PUBLISHED IN THE HERALD NOVEMBER 2018
“Christmas is coming and the goose is getting fat, please put a penny in the old man’s…”
Hold on a second. Christmas is coming? How can that be, it was only Halloween a few days ago. Yet there it is, all around, the irrefutable evidence: Christmas ads on the telly, Christmas offers in the shops, Christmas catalogues with your supermarket shopping.
Christmas, Christmas, Christmas. Will I say it a few more times, just so the word really sticks in your mind?
It’s mostly to do with sales and business, you will have noticed. For every one human being asking, “Well, have you any plans for the Christmas?”, you’ll encounter ten thousand adverts for things you don’t really want or need to buy.
They call this phenomenon “Christmas Creep”. That sounds like it could the main character from a festive-themed horror movie – possible one about a weirdo who stalks cheerleaders while pairing his customary trench-coat with a fetching Santa hat and “hilarious” Christmas jumper.
In reality, it’s something even more horrifying: the rapacious, all-devouring monster that is consumerism.
Oh, look, I know this is an annual complaint. “It seems to be coming earlier every year,” we moan. “It’s lost all meaning now,” we wail. “They’ll be selling crackers and turkeys in March before we know it,” we hyperbolically predict.
And it’s not a new thing, despite what everyone assumes. I seem to remember, in my childhood, ads for toys running on children’s telly in November, if not even October.
Probably, if you go back far enough in time, the people of 1st century AD Judea were giving out about how the star which announced Jesus’ birth was appearing earlier in the eastern sky every year, and they were sick of the local market giving it the hard-sell on discounted frankincense and myrrh. (“A perfect luxury gift for the person who has everything!”)
I even understand why shops push all this stuff at us for such a long period. Eh, it’s to make money. Obviously. That’s what shops do; it’s the entire raison d’être of free-market capitalism, sure. Not saying I like it, but I do at least understand it.
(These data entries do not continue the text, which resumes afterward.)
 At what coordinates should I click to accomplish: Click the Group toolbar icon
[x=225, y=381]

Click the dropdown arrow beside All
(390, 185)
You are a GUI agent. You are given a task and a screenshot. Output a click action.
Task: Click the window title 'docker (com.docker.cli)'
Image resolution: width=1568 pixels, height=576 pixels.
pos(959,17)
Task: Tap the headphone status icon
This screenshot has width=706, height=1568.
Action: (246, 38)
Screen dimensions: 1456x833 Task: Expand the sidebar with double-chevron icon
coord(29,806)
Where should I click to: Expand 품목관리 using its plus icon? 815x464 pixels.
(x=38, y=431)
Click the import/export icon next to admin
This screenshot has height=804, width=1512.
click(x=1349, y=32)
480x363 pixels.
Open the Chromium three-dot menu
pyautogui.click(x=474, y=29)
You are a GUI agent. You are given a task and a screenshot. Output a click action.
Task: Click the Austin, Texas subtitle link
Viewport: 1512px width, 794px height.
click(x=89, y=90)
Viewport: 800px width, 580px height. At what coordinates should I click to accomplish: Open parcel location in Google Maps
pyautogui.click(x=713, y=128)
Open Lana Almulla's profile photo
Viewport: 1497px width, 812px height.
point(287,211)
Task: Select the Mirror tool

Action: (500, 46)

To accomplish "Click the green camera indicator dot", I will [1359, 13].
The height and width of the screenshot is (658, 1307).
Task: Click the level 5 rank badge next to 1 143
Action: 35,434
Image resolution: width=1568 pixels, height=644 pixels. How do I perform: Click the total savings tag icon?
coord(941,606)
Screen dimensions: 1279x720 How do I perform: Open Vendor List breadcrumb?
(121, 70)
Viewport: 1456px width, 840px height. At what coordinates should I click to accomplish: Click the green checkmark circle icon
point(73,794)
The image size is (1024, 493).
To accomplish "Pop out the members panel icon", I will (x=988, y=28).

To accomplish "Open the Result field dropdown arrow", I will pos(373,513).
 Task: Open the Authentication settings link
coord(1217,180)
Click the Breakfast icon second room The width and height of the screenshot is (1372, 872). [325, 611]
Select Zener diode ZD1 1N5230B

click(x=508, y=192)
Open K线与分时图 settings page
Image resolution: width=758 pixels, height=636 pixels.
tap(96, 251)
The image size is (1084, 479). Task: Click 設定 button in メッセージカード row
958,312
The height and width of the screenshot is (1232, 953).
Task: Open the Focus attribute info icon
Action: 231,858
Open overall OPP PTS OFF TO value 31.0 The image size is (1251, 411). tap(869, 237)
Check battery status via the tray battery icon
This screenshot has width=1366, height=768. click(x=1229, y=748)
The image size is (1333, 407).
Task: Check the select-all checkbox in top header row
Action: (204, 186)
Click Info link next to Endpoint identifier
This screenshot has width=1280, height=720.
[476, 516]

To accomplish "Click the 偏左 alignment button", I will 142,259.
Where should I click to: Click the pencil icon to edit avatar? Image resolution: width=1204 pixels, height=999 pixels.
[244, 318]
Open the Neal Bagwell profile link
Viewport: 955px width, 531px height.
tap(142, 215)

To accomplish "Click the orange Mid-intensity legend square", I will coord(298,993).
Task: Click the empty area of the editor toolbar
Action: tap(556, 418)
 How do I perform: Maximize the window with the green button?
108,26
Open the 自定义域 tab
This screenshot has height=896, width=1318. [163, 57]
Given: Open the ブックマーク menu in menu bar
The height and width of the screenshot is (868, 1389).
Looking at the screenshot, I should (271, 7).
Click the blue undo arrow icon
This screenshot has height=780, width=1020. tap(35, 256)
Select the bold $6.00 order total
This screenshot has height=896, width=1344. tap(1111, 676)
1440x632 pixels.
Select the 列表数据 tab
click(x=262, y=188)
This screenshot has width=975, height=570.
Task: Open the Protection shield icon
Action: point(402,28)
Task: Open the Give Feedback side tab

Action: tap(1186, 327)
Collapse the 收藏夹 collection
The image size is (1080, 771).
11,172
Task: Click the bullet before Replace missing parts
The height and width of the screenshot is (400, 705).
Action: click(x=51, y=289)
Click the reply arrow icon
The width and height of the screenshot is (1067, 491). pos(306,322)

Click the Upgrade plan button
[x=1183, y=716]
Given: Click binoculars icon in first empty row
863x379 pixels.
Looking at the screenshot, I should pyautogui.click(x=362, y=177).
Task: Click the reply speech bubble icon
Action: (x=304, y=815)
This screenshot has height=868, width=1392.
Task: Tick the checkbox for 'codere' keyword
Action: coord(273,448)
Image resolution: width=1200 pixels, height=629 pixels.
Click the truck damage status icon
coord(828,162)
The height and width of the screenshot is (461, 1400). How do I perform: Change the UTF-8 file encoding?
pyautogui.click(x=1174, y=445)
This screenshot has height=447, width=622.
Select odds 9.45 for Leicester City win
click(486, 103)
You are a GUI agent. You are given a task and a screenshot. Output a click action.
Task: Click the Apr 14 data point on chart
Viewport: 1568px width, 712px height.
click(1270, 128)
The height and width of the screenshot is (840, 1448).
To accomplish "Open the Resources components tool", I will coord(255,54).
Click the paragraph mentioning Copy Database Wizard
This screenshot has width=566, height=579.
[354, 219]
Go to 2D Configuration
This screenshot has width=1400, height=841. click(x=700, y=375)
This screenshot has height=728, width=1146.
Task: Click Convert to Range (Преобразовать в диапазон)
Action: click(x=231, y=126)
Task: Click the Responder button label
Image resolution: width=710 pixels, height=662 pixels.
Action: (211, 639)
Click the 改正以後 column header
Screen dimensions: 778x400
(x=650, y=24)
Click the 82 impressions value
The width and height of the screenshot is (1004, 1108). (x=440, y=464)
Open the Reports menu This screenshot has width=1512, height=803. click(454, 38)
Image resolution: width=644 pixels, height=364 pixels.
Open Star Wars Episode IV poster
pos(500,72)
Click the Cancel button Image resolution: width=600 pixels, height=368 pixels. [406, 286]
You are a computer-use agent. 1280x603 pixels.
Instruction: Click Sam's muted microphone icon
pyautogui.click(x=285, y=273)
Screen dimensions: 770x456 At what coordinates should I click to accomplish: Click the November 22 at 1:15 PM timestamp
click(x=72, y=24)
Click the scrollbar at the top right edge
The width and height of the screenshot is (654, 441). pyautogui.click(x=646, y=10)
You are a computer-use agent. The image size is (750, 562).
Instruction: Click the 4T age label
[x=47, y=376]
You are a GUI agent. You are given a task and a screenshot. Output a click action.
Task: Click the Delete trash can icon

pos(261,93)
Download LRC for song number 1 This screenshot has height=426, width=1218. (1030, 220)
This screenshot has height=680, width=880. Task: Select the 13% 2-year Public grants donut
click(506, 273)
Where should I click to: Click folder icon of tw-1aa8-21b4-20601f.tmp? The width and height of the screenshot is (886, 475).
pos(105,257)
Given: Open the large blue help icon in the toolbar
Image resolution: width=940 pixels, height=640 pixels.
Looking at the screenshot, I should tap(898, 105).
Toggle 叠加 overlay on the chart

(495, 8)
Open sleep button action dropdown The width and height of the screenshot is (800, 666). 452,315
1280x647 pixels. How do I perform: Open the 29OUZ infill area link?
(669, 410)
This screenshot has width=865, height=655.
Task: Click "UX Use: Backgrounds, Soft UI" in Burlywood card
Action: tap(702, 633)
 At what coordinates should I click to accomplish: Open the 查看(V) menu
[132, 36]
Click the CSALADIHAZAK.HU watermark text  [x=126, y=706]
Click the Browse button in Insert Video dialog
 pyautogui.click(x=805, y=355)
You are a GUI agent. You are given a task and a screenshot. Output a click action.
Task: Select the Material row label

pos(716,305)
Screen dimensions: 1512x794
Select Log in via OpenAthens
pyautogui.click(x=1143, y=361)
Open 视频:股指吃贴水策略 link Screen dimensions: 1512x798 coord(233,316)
What I don’t understand are those folks who put up Christmas decorations immediately after the clock strikes midnight on November 1st. Now, this isn’t some wearying comment on tastes in interior design or anything – it’s far more simple, and profound than that.
Do they not get really sick of looking at Christmas decorations for two full months (plus change, as these people always insist on leaving it all up until at least the seventh day of January)? That’s a sixth of the entire year that you’re sitting there, surrounded by shiny baubles, green tinsel, Nutcracker figurines and amusingly-large stockings.
I don’t mind Yuletide decorations too much, generally speaking. They make our cities and towns look nicer for a while during the most hellish parts of winter. They make standalone houses stand out, beacons of light in the darkness.
They’re cheery and cheering; they remind us of childhood and provide a sweet little link between the generations. It’s pleasant to bring out the old bits and bobs that you’ve saved from your own past, showing them to the children, explaining where they came from or what they mean.
But two months of eyeballing the angel on top of the tree, and being eyeballed in turn by the Santa on top of the telly? Good God. I think I’d go postal if I had to endure that.
Still, I presume these early-adopters don’t mind – well, clearly they don’t, or they wouldn’t be doing this. I also presume that they’re the same people who throw up fake cobwebs and decapitated clown-heads around the middle of September.
They paint the house green and tattoo a shamrock onto their forehead in the third week of January. They order in catering-sized pallets of chocolate eggs and brush up on their catechism a good two months before Easter.
They’ve already booked the holidays for next summer, and the summer after that. Right now they’re searching online for tickets to the 2028 Olympic Games and the series of Garth Brooks of Croke Park concerts provisionally pencilled in for June 2041 (it’ll take that long to get permission from the local residents). You can never be too early with the preparations.
I also (also) presume that such people buy their Christmas gifts ridiculously early. You know, they swagger over with a smug expression sometime in mid-August and declare, “Yep – all the old Christmas shopping done now. Just need to order the Brussel sprouts for 2021 and we’ll be set.”
So, despite the fact that their enthusiasm for Christmas is at a level somewhere between “incomprehensible” and “downright weird”, all those ads currently colonising the telly and billboards are wasted on them. What an irony.